Angelo Bianchi Bonomi Hemophilia and Thrombosis Center, Department of Internal Medicine, IRCCS Cà Granda Ospedale Maggiore Policlinico Foundation and Università degli Studi di Milan, Milan, Italy.
J Thromb Haemost. 2011 Sep;9(9):1713-23. doi: 10.1111/j.1538-7836.2011.04429.x.
Decreased levels of most coagulation factors and thrombocytopenia are the main haemostatic abnormalities of cirrhosis. As a consequence, this condition was, until recently, considered as the prototype acquired coagulopathy responsible for bleeding. However, recent evidence suggests that it should, rather, be regarded as a condition associated with normal or even increased thrombin generation. The bleeding events that occur in these patients should, therefore, be explained by the superimposed conditions that frequently occur in this setting. Due to elevated levels of factor VIII (procoagulant driver) in combination with decreased protein C (anticoagulant driver), which are typically found in patients with cirrhosis, a procoagulant imbalance, defined as a partial resistance to the in vitro anticoagulant action of thrombomodulin, can be demonstrated. Whether this in vitro hypercoagulability is truly representative of what occurs in vivo remains to be established.
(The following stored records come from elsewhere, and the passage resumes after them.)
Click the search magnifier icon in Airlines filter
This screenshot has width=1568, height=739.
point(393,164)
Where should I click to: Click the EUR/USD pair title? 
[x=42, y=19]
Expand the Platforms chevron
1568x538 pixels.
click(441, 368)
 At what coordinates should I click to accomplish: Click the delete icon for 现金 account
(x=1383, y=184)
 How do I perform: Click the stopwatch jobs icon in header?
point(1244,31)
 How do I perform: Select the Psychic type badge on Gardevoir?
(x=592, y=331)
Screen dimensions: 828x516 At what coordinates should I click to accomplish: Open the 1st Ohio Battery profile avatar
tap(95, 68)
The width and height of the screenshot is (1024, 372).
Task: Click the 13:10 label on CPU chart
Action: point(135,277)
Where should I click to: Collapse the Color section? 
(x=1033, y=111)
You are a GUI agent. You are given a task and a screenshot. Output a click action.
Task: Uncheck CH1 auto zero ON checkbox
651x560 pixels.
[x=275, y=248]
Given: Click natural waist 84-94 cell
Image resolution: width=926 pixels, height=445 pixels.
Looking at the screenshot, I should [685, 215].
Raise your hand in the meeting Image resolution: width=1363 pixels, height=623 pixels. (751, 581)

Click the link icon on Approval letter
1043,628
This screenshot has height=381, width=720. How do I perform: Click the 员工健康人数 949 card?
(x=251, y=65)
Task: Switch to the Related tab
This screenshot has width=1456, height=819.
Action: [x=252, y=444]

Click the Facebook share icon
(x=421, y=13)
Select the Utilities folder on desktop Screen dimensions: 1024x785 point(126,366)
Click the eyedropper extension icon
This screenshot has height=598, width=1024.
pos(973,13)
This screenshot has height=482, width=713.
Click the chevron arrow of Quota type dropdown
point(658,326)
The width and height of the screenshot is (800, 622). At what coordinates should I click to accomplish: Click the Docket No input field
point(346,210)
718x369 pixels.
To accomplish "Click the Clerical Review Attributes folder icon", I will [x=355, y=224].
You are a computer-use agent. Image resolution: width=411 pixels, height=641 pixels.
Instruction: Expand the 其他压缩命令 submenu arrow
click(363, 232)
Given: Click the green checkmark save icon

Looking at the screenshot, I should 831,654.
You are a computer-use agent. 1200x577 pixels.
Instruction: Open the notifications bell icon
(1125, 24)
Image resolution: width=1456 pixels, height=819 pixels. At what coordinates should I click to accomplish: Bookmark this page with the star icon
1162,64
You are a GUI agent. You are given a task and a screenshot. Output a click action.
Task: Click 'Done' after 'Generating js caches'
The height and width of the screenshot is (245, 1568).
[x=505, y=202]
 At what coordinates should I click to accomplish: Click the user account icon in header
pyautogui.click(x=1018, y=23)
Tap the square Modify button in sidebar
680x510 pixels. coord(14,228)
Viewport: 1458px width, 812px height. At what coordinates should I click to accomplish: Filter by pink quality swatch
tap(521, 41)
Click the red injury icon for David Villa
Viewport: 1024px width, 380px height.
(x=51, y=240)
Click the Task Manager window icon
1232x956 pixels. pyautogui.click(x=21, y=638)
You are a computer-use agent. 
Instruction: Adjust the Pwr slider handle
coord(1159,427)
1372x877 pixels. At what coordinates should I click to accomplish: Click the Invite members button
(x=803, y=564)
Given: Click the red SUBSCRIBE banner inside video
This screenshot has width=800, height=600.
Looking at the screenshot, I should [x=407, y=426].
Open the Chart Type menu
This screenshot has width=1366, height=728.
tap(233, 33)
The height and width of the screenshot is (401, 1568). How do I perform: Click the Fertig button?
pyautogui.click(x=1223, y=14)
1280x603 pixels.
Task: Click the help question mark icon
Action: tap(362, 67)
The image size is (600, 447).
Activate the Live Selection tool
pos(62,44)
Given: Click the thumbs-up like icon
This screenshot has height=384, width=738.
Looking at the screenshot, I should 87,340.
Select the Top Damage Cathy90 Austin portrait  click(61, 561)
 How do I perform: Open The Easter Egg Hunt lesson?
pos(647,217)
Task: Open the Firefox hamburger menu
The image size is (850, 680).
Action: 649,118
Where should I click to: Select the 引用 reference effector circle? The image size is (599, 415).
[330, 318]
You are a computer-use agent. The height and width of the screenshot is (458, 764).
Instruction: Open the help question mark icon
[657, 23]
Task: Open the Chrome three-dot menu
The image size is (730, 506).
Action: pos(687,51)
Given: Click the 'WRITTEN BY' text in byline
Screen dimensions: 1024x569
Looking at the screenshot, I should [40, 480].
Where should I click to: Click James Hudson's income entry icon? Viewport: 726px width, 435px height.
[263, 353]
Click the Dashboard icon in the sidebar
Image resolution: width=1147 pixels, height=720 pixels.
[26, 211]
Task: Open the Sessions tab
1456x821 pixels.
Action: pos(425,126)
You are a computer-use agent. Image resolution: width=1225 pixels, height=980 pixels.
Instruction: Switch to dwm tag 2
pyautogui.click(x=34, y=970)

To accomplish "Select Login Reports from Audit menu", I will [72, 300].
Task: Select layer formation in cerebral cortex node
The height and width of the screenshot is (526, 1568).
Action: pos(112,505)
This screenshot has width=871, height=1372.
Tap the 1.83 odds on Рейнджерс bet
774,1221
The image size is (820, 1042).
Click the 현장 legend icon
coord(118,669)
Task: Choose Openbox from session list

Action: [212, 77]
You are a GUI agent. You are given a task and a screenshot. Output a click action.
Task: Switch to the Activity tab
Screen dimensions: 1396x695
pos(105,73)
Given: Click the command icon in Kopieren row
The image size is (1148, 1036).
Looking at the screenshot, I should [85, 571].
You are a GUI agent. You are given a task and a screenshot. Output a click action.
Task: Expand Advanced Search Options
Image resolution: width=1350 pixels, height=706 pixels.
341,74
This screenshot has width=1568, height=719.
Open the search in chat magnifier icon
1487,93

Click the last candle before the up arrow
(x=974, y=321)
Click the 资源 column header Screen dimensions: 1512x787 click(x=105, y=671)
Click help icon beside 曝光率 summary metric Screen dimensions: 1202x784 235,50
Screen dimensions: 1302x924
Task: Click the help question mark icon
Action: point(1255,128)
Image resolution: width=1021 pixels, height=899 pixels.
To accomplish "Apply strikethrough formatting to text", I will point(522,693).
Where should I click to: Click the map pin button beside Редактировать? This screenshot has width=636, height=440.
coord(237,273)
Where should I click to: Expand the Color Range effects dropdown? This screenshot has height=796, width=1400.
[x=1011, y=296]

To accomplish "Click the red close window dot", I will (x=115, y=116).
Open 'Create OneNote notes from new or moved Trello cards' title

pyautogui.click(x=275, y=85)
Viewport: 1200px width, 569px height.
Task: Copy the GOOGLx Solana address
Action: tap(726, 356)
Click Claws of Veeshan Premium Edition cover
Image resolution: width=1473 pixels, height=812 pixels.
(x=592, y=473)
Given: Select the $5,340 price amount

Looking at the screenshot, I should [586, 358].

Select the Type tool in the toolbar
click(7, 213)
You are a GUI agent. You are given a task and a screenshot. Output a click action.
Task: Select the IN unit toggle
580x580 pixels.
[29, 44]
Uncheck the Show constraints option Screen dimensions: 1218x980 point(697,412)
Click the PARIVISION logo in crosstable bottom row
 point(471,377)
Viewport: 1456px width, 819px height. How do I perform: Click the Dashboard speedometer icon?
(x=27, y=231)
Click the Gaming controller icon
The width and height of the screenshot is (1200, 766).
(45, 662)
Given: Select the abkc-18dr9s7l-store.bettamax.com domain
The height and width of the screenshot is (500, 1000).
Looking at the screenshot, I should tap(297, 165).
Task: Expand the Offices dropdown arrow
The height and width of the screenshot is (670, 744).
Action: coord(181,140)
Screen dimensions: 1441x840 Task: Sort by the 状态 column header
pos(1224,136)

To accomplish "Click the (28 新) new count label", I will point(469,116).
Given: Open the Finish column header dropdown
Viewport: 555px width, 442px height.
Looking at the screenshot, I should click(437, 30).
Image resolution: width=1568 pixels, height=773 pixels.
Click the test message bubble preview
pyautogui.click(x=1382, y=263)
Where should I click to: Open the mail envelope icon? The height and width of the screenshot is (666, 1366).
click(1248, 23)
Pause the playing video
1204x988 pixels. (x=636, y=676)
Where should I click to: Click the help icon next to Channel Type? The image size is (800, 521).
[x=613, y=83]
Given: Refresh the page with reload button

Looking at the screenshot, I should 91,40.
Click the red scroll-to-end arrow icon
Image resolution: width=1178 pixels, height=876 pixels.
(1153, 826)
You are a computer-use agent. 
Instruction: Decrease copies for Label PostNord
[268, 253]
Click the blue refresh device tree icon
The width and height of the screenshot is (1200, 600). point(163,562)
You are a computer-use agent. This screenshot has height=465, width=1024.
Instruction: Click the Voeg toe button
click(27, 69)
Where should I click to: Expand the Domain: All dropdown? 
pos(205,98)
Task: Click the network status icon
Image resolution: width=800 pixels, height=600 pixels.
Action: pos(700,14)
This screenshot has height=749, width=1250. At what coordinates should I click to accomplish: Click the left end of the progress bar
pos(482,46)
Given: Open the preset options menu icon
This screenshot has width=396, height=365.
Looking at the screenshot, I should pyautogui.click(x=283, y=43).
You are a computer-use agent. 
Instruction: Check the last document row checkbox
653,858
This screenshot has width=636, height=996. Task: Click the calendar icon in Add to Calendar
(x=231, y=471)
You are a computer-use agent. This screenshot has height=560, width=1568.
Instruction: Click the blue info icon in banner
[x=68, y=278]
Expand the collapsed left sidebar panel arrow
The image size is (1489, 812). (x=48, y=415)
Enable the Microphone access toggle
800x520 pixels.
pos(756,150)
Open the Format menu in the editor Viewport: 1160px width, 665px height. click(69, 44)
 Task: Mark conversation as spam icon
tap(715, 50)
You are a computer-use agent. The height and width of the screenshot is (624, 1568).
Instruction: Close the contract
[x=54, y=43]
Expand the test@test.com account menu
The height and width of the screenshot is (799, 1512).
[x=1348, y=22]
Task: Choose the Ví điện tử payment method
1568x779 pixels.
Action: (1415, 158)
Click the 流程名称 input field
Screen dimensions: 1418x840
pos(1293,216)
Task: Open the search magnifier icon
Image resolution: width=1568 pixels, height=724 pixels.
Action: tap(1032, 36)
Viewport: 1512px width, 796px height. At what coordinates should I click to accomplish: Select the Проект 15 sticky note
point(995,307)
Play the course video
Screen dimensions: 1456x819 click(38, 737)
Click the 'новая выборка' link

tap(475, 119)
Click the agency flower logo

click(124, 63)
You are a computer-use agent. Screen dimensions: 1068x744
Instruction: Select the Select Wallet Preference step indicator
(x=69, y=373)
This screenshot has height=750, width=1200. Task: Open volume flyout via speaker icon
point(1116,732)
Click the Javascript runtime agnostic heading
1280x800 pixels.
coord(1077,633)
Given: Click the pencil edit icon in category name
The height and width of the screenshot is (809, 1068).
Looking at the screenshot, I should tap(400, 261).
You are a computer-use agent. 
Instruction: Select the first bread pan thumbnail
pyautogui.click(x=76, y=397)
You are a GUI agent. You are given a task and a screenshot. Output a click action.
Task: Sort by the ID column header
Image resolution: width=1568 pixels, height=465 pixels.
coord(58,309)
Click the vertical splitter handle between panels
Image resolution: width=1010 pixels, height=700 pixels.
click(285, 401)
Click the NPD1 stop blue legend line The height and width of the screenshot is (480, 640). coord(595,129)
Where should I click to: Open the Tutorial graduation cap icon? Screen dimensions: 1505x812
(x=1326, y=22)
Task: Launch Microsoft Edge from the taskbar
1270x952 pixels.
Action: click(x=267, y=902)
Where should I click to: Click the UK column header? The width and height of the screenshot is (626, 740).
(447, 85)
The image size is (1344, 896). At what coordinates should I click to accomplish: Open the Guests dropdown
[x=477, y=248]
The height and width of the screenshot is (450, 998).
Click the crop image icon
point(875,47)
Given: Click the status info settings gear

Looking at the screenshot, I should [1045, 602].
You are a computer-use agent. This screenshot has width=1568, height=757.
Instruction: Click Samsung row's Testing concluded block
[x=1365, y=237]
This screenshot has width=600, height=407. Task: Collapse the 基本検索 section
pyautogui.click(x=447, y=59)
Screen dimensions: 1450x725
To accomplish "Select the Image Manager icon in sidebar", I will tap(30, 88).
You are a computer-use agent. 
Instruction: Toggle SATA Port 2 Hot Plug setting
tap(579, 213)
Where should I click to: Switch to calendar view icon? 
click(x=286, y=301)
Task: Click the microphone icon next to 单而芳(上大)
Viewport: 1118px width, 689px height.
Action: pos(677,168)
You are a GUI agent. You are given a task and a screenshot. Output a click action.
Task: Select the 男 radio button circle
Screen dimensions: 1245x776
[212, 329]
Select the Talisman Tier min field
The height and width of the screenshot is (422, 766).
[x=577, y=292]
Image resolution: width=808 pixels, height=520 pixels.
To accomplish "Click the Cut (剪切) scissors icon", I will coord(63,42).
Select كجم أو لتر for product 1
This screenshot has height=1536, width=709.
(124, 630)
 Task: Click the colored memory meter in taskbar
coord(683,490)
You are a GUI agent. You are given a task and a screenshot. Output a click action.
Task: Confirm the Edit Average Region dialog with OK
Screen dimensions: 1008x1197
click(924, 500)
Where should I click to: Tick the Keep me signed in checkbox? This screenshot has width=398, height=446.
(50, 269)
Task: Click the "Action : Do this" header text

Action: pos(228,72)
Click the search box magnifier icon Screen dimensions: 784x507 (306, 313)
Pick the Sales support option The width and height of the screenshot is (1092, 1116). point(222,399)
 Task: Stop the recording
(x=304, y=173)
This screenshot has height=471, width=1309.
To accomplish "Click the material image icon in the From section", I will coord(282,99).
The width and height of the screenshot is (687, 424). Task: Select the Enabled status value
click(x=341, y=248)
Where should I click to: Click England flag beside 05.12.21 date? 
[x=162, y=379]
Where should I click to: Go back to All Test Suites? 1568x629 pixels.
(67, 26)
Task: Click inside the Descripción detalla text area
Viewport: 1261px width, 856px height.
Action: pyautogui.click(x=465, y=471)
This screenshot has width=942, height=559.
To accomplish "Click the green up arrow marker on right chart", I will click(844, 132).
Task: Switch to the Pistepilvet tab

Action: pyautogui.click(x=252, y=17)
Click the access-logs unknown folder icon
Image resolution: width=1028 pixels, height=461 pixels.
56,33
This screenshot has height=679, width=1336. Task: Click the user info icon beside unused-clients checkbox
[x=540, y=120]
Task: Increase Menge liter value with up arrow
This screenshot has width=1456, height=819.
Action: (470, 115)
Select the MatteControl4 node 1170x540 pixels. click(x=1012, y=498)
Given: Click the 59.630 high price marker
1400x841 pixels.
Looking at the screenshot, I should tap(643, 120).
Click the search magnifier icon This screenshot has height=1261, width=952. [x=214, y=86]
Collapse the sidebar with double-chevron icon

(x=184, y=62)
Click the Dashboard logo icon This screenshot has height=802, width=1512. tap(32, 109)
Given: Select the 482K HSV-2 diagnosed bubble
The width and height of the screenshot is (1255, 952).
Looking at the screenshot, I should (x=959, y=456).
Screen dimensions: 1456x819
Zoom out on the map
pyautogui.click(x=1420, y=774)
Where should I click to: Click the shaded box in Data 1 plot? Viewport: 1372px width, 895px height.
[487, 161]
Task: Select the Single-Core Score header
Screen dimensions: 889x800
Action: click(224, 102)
However, the hypothesis that it may have clinical consequences is attractive and deserves attention. The possible consequences that we discuss herein include whether (i) cirrhosis is a condition associated with increased risk of venous thromboembolism or portal vein thrombosis; (ii) the hypercoagulability associated with cirrhosis has any other role outside coagulation (i.e. progression of liver fibrosis); and (iii) anticoagulation should be used in cirrhosis. Although apparently provocative, considering anticoagulation as a therapeutic option in patients with cirrhosis is now supported by a rationale of increasing strength. There may be subgroups of patients who benefit from anticoagulation to treat or prevent thrombosis and to slow hepatic fibrosis. Clinical studies are warranted to explore these therapeutic options.
大多数凝血因子水平降低和血小板减少症是肝硬化的主要止血异常。因此,直到最近,这种情况仍被认为是导致出血的获得性凝血障碍的典型代表。然而,最近的证据表明,它应该被视为与正常甚至增加的凝血酶生成相关的情况。因此,应该用这种情况下经常发生的叠加情况来解释这些患者发生的出血事件。由于肝硬化患者通常存在因子 VIII 水平升高(促凝剂驱动因素)和蛋白 C 减少(抗凝剂驱动因素),因此可以证明存在促凝失衡,定义为对血栓调节蛋白体外抗凝作用的部分抵抗。这种体外高凝状态是否真的代表体内发生的情况仍有待确定。然而,这种假设可能具有临床意义,值得关注。我们在此讨论的可能后果包括:(i)肝硬化是否是静脉血栓栓塞或门静脉血栓形成风险增加的情况;(ii)肝硬化相关的高凝状态在凝血以外是否有任何其他作用(即肝纤维化的进展);和(iii)是否应该在肝硬化中使用抗凝剂。虽然这似乎具有挑衅性,但考虑到抗凝作为肝硬化患者的治疗选择,现在有越来越多的理由支持这种选择。可能有一些患者亚组从抗凝治疗中获益,以治疗或预防血栓形成并减缓肝纤维化。需要进行临床研究来探索这些治疗选择。